We collected attendance and final mark data from 200 university students.
Variable | Description |
---|---|
Marks | Total attendance in days |
Attendance | Final Mark in points |
We want to use these data to investigate the following research question:
Research Question: Can student attendance be used to predict marks?
Our hypotheses in this case, can be stated in the following way:
\[H_0: \beta_1 = 0\] \[H_1: \beta_1 \neq 0\]
First, let’s load the data.
dat2 <- read.csv('https://uoepsy.github.io/data/DapR2_S1B2_PracticalPart2.csv', stringsAsFactors = T)
First, let’s have a look at the data:
dat2 %>%
summary(.)
## Marks Attendance
## Min. :25.01 Min. :10.50
## 1st Qu.:38.22 1st Qu.:22.88
## Median :48.81 Median :35.25
## Mean :49.79 Mean :35.25
## 3rd Qu.:60.90 3rd Qu.:47.62
## Max. :98.20 Max. :60.00
You’ll notice that here we have two continuous outcome variables, Attendance
and Marks
.
Let’s look at how our variables are distributed, using histograms:
ggplot(dat2, aes(Attendance)) + geom_histogram(colour = 'black')
Ok, that looks a bit weird…but let’s keep going.
ggplot(dat2, aes(Marks)) + geom_histogram(colour = 'black', binwidth = 4)
We’ll use the following model to investigate our research question:
\[Attendance \sim Time\]
Let’s run our model, then we’ll check assumptions:
m4 <- lm(Marks~Attendance, dat2)
summary(m4)
##
## Call:
## lm(formula = Marks ~ Attendance, data = dat2)
##
## Residuals:
## Min 1Q Median 3Q Max
## -17.1477 -4.5210 -0.1861 4.2501 26.8415
##
## Coefficients:
## Estimate Std. Error t value Pr(>|t|)
## (Intercept) 14.83270 1.25534 11.82 <2e-16 ***
## Attendance 0.99163 0.03296 30.09 <2e-16 ***
## ---
## Signif. codes: 0 '***' 0.001 '**' 0.01 '*' 0.05 '.' 0.1 ' ' 1
##
## Residual standard error: 6.727 on 198 degrees of freedom
## Multiple R-squared: 0.8205, Adjusted R-squared: 0.8196
## F-statistic: 905.3 on 1 and 198 DF, p-value: < 2.2e-16
This model looks highly significant, but we’ll have to check assumptions before interpretation, especially given how the distribution of attendance looked.

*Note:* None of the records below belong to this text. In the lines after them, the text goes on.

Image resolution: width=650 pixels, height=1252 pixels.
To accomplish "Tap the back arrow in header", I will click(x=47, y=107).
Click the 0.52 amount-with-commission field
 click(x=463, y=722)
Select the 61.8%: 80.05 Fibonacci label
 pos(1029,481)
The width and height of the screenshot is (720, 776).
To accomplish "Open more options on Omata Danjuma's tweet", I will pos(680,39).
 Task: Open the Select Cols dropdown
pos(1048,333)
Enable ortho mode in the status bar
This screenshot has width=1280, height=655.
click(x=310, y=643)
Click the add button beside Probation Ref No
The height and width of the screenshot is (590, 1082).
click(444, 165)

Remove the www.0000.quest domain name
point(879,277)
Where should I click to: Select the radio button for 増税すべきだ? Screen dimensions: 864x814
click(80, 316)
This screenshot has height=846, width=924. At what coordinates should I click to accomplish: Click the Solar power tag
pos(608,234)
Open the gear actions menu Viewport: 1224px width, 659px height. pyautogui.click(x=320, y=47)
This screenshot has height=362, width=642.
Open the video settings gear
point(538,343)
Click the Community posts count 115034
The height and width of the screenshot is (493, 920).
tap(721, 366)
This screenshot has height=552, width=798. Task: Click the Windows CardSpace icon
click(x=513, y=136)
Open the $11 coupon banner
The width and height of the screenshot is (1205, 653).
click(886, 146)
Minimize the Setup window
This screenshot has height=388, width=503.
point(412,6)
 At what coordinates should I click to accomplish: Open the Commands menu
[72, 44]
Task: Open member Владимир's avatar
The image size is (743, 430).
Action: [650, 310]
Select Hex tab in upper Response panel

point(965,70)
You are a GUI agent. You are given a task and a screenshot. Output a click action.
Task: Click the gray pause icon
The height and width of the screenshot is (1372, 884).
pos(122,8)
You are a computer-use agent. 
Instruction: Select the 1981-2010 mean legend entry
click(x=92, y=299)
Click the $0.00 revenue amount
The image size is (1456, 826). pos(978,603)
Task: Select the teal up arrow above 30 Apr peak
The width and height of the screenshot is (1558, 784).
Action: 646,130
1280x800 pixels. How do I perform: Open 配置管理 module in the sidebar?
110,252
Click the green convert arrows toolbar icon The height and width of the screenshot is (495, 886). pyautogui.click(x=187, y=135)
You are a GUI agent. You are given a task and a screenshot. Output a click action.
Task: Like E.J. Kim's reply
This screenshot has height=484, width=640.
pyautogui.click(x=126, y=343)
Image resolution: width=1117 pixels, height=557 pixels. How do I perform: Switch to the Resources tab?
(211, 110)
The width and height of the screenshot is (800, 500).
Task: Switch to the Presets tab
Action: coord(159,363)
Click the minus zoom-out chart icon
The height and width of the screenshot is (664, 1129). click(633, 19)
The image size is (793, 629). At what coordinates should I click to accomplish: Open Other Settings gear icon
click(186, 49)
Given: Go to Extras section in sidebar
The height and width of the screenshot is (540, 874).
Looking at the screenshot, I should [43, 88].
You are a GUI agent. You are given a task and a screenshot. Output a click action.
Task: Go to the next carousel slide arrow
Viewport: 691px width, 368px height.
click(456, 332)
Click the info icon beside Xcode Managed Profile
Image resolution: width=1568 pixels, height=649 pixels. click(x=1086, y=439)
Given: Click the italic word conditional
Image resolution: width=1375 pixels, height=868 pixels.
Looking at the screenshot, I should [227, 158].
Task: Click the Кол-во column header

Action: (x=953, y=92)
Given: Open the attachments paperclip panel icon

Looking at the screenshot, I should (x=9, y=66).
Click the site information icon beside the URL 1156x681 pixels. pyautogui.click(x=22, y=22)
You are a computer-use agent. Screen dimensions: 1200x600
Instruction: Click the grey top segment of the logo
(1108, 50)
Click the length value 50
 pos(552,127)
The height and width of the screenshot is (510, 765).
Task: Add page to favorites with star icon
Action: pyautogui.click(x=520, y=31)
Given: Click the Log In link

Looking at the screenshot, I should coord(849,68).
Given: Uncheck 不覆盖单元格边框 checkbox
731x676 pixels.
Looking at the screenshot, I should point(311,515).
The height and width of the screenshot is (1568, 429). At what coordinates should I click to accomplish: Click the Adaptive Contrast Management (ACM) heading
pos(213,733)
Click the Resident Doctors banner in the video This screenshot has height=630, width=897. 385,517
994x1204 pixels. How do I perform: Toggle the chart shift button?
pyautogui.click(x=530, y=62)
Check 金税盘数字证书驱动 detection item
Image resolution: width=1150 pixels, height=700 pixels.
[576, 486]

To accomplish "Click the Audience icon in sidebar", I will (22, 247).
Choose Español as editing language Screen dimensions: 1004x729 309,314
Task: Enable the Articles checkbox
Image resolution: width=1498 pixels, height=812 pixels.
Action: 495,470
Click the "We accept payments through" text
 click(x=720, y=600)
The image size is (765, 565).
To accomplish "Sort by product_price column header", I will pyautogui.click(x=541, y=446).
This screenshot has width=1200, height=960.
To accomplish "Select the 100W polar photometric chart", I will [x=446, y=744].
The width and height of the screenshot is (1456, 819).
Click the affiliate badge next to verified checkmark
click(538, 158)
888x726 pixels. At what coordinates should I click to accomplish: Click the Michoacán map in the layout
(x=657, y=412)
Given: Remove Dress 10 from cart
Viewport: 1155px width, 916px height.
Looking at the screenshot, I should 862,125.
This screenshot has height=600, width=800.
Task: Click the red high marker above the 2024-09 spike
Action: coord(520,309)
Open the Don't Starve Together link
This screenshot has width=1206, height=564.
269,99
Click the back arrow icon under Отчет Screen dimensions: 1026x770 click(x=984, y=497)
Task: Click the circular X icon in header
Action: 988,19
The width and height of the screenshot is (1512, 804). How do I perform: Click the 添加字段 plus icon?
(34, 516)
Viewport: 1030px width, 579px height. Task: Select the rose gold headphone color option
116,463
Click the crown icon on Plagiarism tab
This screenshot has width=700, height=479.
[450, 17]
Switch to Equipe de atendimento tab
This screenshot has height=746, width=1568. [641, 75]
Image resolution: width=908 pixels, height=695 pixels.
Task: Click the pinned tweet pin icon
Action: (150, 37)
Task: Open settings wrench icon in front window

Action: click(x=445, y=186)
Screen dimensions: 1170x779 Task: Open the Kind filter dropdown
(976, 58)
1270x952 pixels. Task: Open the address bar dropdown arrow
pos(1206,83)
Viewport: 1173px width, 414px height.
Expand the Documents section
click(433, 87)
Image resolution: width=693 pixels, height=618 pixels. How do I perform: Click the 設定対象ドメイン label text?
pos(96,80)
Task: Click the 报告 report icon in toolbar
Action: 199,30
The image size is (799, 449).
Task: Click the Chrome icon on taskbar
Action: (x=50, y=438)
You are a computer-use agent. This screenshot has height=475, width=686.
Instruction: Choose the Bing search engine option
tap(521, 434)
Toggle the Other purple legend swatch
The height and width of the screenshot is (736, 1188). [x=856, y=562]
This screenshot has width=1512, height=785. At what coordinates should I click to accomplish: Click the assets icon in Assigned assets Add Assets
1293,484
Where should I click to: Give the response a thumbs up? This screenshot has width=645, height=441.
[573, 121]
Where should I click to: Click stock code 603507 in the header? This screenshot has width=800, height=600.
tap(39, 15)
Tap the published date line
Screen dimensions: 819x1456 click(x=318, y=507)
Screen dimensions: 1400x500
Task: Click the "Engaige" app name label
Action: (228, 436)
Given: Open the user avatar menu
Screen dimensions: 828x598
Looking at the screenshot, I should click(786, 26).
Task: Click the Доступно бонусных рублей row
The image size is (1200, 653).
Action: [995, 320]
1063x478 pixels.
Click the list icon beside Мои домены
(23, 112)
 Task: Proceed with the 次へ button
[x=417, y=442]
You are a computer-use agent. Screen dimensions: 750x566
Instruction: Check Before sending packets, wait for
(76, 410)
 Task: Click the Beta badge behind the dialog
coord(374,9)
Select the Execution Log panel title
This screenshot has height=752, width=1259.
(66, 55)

Linearity It’s a simple regression, so we can just look at the scatterplot:
ggplot(dat2, aes(Attendance, Marks)) + geom_point() +
geom_smooth(method = 'lm') +
geom_smooth(method = 'loess', colour = 'red')
## `geom_smooth()` using formula = 'y ~ x'
## `geom_smooth()` using formula = 'y ~ x'
There’s a very slight curve in the loess line, but based on the points, I think that’s due to possible issues in the distribution of the observations rather than a nonlinear relationship. We’ll say linearity assumption is not violated.
Independence of Errors We are using between-subjects data, so we’ll assume independence of our error terms.
Normality of Residuals Let’s check with a histogram and QQ plot:
hist(m4$residuals)
Bit of a tail to the right, but not bad…
plot(m4, which = 2)
Ok, this actually looks alright, I think. Just the slight tail to the right.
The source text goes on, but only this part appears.